Kalpana Deevi1 and I.V Subba Reddy2
organic–inorganic metal halide perovskite materials are the new class of hybrid semiconductors with the general formula ABX3, where ‘A’ and ‘B’ are organic and inorganic cations and ‘X’ (Cl, Br and I) is the halide anion, respectively. The exceptional physical properties of hybrid perovskite materials like a tuneable band, high absorption coefficient, and long-range charge transport with high mobilities have brought about a surge of interest in the optoelectronic device community to seek hybrid perovskite materials as potential candidates for solar cell fabrication. A typical hybrid perovskite solar cell (PSC) device consists of the following six layers:
(i) FTO (fluorine-doped tin oxide) as transparent electrode,
(ii) c-TiO2 as electron transport material (ETM), which can additionally block the hole from reaching FTO,
(iii) Mesoporous TiO2 (mp-TiO2) to infiltrate light harvester and to extract electrons from it,
(iv) Hybrid perovskite material as light harvester,
(v) Hole transport material (HTM) to extract holes from perovskite and
(vi) Metal Au as back electrode.
The currently used HTM, Spiro-OMe-TAD slowly degrades the perovskite and also the material’s cost is significant. The alternative organic HTM is PEDOT:PSS which also has the stability challenges in ambient conditions. Therefore, there is a need to find a stable HTM. In terms of improved stability at low cost use of inorganic materials as HTM is a good choice.
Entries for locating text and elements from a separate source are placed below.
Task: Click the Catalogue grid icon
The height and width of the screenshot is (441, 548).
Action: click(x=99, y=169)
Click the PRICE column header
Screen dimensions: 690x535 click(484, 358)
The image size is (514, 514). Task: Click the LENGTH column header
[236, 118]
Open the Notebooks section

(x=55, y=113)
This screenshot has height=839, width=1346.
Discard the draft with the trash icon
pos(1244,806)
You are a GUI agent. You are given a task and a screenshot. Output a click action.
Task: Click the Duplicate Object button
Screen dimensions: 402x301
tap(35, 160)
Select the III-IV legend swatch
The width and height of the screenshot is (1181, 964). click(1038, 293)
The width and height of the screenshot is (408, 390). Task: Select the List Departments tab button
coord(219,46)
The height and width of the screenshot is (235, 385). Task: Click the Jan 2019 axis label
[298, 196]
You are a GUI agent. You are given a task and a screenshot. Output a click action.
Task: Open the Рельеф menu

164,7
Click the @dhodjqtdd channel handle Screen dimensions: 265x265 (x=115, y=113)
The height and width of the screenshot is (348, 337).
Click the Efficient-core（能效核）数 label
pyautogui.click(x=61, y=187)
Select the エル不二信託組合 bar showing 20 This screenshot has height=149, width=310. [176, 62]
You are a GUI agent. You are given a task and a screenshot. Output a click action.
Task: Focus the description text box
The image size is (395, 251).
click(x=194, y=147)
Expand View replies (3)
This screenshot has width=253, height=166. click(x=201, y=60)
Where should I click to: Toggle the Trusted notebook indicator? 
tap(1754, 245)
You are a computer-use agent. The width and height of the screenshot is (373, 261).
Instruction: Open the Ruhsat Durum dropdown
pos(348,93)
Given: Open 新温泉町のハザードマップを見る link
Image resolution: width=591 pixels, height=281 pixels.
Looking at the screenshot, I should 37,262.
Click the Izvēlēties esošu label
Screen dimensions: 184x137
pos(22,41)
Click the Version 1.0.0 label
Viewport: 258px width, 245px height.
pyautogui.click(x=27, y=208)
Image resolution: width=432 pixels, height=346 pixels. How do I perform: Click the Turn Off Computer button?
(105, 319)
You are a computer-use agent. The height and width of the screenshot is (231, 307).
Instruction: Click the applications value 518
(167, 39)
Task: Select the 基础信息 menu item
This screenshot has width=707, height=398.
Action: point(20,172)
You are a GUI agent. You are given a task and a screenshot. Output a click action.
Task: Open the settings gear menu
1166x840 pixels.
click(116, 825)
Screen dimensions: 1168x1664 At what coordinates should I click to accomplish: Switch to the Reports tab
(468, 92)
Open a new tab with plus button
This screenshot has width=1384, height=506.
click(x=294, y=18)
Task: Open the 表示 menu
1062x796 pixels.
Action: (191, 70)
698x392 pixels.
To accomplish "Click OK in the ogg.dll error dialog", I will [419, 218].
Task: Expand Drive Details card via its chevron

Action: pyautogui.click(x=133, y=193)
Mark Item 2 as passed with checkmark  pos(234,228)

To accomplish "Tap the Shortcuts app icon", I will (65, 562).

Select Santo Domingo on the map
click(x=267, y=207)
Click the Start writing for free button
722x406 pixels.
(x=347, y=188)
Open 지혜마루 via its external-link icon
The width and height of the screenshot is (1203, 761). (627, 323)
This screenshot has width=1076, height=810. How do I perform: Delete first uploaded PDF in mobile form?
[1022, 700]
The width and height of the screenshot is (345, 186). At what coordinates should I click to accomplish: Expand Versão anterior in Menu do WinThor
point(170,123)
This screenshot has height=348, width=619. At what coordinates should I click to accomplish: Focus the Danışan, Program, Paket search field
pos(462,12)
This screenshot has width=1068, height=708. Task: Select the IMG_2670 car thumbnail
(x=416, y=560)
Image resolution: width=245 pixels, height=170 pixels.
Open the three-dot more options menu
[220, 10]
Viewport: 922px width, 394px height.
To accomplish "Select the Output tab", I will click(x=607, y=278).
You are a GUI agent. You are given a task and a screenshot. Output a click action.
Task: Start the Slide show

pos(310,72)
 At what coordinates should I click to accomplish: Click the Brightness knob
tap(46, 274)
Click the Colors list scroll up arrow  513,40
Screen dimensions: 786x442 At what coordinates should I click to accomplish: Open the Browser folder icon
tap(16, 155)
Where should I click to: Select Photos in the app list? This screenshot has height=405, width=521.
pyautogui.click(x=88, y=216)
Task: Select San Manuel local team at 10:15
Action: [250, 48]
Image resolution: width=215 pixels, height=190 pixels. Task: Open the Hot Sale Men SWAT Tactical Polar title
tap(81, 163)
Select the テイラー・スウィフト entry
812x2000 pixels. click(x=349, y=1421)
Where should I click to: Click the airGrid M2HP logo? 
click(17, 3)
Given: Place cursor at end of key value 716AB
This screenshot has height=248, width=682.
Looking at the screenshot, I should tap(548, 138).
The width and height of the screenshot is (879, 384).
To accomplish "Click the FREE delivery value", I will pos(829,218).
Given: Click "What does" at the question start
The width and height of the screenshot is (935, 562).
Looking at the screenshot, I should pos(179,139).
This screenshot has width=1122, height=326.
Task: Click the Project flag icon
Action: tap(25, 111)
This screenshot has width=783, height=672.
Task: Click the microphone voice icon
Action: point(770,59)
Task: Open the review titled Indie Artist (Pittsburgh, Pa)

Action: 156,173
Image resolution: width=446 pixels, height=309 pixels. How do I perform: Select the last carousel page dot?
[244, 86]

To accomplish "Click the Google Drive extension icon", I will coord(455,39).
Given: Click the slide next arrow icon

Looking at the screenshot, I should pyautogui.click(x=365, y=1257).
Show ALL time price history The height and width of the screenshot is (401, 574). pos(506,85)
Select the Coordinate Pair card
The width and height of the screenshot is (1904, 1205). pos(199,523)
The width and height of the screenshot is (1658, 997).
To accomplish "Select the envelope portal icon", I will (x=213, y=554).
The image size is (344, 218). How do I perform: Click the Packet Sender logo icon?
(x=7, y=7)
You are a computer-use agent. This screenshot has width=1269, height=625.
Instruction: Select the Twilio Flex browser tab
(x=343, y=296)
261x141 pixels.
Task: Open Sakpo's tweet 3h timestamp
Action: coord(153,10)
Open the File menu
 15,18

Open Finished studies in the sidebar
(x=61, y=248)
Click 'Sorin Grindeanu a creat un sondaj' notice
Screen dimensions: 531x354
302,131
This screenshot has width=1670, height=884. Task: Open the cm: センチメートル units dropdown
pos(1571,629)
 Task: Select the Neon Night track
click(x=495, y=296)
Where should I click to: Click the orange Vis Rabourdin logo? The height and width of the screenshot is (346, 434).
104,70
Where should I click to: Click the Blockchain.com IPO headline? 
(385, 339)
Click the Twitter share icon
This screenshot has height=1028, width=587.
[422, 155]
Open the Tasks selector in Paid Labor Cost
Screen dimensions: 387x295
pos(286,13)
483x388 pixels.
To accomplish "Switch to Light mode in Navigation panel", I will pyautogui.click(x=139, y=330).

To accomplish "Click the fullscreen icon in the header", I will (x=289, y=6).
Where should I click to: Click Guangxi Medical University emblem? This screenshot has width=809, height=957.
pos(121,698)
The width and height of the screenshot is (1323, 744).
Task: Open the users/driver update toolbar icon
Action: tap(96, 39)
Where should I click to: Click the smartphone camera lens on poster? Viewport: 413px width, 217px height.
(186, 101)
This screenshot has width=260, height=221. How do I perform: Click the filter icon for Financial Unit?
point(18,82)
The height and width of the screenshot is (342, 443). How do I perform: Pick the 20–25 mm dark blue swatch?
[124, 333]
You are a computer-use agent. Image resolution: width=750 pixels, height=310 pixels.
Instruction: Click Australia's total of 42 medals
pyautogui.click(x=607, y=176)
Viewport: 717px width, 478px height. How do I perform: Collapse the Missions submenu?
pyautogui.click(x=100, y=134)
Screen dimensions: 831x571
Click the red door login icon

In this current work, nanoparticles of inorganic oxide material, NiO is synthesized and characterized XRD and SEM, TEM to confirm the phase purity and morphology, respectively carry out the structural and microstructural characterization. Low temperature annealed Ni1-xO appears black in colour and absorbs a fraction of light in the visible region. With high temperature annealing optically transparent near stoichiometric NiO nanoparticles are obtained with a direct band gap of 3.81 eV. For the transparent near stoichiometric NiO nanoparticles a complete energy band diagram is determined and realized a suitable valence band edge to fabricated hybrid perovskite solar cells. By employing as prepared optically transparent NiO as HTM working semi-transparent perovskite solar cells are fabricated with a demonstrated photo conversion efficiency of 3.46%.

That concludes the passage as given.